AE Studio Bytes
Posts
AI Alignment Weekly #8: Meet the researchers (Pt. 2)

AI Alignment Weekly #8: Meet the researchers (Pt. 2)

Feat. “The Philosophers”

April 10, 2025

Welcome back to “Meet the researchers”!

If you missed part 1 last week, this is a 3-part mini-series that’ll give you a short, sweet, and simple field guide to the top minds in AI alignment.

👉 Today’s theme: The Philosophers

These are the thought leaders who were warning about rogue AI decades ago, back when Clippy from Microsoft Office was considered cutting-edge 👀📎

Without further ado:

Eliezer Yudkowsky

Archetype: 🔔 The Original Doomer
Perspective: If we don’t make AI provably safe, we’re probably dead.

Yudkowsky has been writing about the existential risk of AI since the early 2000s, way before it was a hot topic in the tech world.

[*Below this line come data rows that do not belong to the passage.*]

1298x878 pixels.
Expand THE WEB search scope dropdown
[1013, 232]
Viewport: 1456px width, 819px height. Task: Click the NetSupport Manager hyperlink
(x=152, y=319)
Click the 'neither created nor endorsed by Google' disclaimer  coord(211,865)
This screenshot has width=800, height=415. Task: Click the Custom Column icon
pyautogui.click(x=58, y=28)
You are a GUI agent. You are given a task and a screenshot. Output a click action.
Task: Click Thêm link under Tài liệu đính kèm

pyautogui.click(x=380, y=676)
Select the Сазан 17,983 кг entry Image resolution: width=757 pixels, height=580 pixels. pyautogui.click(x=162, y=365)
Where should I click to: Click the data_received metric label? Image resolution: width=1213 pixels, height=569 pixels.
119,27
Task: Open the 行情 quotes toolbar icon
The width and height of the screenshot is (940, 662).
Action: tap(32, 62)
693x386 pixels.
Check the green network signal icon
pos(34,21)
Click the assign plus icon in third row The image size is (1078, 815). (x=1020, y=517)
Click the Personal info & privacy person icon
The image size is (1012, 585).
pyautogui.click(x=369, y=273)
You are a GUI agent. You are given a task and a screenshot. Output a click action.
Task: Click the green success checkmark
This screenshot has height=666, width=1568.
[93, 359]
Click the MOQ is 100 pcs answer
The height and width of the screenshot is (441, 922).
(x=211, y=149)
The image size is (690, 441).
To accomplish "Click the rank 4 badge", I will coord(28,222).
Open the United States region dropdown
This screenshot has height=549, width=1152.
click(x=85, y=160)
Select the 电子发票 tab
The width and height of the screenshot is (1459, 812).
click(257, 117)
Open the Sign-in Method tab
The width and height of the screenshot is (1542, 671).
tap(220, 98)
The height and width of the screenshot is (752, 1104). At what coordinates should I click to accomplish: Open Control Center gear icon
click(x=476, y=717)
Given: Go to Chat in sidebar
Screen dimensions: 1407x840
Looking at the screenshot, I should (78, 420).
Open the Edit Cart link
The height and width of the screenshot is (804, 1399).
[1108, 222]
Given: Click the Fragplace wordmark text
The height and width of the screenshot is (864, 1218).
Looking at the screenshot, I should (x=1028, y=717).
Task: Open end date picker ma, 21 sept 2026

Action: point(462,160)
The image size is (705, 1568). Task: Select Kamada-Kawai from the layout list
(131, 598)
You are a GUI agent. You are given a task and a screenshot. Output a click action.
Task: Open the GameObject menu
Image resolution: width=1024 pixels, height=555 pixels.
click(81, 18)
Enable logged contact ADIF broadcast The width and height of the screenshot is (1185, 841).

He argues that if we build a misaligned superintelligence, we won’t live to fix it... so alignment has to come first.

Quick facts:

Founded the Singularity Institute in 2000 (now MIRI) to accelerate AI development. But as Yudkowsky grew concerned about its risks, the org pivoted in 2005 to focus on alignment instead
Believes misaligned superintelligence = extinction
He is a leading voice in theoretical alignment
Founded LessWrong, a rationalist blog that helped birth the modern alignment movement
Popularized the idea of “FOOM” (fast takeoff) and coined the term “seed AI” (a theoretical AI that can improve itself recursively)
Thinks today’s machine learning tools won’t cut it to solve alignment, and wants AI development paused until we have real safeguards

Nick Bostrom

Archetype: 🔮 The Oracle of Existential Risk
Perspective: Powerful AI demands powerful governance. Otherwise, we’re rolling the dice with humanity’s future.

Bostrom isn’t a builder or lab guy. He’s a philosopher through and through.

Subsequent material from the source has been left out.